In just a few short days I will be road tripping it up the East coast to go to yet another convention. In addition to all the last minute planning and packing I have to do, I am also trying to squeeze in a few movies starring celebrities that I may meet. Dean Cain of Lois & Clark fame is one such celebrity. In Out of Time, Cain trades in the morals of the Big Blue Boy Scout in favor of a more unsavory role.

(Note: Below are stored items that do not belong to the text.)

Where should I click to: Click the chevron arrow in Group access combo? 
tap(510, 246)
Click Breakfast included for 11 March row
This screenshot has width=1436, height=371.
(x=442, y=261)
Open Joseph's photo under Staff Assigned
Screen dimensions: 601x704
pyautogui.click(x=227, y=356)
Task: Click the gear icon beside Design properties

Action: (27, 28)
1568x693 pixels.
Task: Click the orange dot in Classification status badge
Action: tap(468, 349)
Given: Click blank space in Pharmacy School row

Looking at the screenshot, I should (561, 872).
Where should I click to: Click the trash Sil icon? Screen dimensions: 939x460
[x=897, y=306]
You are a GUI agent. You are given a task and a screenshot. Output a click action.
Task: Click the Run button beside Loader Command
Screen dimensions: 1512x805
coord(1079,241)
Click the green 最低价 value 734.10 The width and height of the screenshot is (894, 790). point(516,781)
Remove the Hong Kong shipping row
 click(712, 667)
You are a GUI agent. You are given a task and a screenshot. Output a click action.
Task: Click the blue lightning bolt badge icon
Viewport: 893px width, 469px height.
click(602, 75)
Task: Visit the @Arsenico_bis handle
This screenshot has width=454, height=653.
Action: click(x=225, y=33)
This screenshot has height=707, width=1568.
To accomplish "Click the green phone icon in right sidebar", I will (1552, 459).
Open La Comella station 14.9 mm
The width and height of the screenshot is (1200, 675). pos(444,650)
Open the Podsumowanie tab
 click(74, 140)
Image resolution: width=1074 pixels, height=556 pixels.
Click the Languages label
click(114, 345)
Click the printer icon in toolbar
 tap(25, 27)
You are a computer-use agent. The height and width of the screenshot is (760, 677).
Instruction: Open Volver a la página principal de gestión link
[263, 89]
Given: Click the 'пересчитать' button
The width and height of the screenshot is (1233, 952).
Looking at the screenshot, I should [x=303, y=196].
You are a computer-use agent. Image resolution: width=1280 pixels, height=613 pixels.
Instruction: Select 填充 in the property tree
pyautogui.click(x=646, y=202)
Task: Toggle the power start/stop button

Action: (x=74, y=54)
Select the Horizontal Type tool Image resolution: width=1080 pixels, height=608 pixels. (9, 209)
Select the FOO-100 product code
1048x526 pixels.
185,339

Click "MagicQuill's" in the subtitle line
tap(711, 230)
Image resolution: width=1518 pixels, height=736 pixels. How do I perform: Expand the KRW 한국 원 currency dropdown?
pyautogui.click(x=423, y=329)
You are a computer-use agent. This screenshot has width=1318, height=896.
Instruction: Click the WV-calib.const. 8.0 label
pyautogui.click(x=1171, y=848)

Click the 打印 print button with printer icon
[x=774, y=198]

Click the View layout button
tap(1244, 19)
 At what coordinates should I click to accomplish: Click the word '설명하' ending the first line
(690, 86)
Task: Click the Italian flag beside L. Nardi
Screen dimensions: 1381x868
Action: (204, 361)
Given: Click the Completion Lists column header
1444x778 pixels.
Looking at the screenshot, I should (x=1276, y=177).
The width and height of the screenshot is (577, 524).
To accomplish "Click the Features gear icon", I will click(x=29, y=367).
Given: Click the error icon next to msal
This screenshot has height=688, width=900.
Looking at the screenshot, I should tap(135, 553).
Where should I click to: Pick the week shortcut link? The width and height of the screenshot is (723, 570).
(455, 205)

In the sleepy little Florida town of Banyan Key, police chief Matt Whitlock (Denzel Washington) spends many of his nights doing the same thing; walking the quiet streets to keep the city safe, drinking away the pain of his impending divorce, and sleeping with his high school sweetheart, Ann Merai Harrison (Sanaa Lathan). His tryst with Ann is complicated considering her abusive husband Chris (Dean Cain) and that she’s dying of cancer. Matt steals $450,000 from a recent drug bust so they can run off together, but before they ride off into the sunset, Matt’s called to the scene of Ann’s burning home. With all evidence pointing to him as the prime suspect in the murder of Ann and Chris and the DEA looking for the drug money, Matt has to use all his skills to stay a step ahead of the case’s lead detective, his estranged wife Alex (Eva Mendes).
The first feature-length script developed by David Collard, Out of Time becomes a superb thriller under the direction of Carl Franklin. It also helps to have Denzel Washington as your leading man. In Out of Time, Whitlock is a seemingly good man with a few demons in need of exorcising and Washington, as he’s proven in other films, can deftly straddle that line. Surprisingly though, his isn’t the most noteworthy performance. As Ann Merai, Sanaa Lathan offers up a performance not to be missed. She’s also so sultry that if it weren’t for the Florida setting, you’d swear she’s the heat that’s causing everyone to sweat so much. Mendes and Cain offer up exceptional supporting performances and John Billingsley provides some much needed comic relief as the town’s medical examiner and Matt’s best bud, Chae.
In addition to inspiring such memorable performances from his cast, Carl Franklin keeps this thriller tense and taut. This is accomplished through a continuing series of near-misses. Depending on how critical a thriller aficionado you may be, some viewers might find these edge-of-your-seat moments a bit too convenient, but Washington’s smoothness of character makes nearly all of his work-arounds seem plausible. Having seen this a number of times, I personally find that it still holds up to scrutiny rather well.
Realistic characterizations, well-written dialogue and the engrossing ebb and flow of the tension should put Out of Time on your must-see list, especially if you somehow missed it when it was released in 2003. It’s not only quite the entertaining film, but it’ll have you wondering why Sanaa Lathan isn’t a bigger star.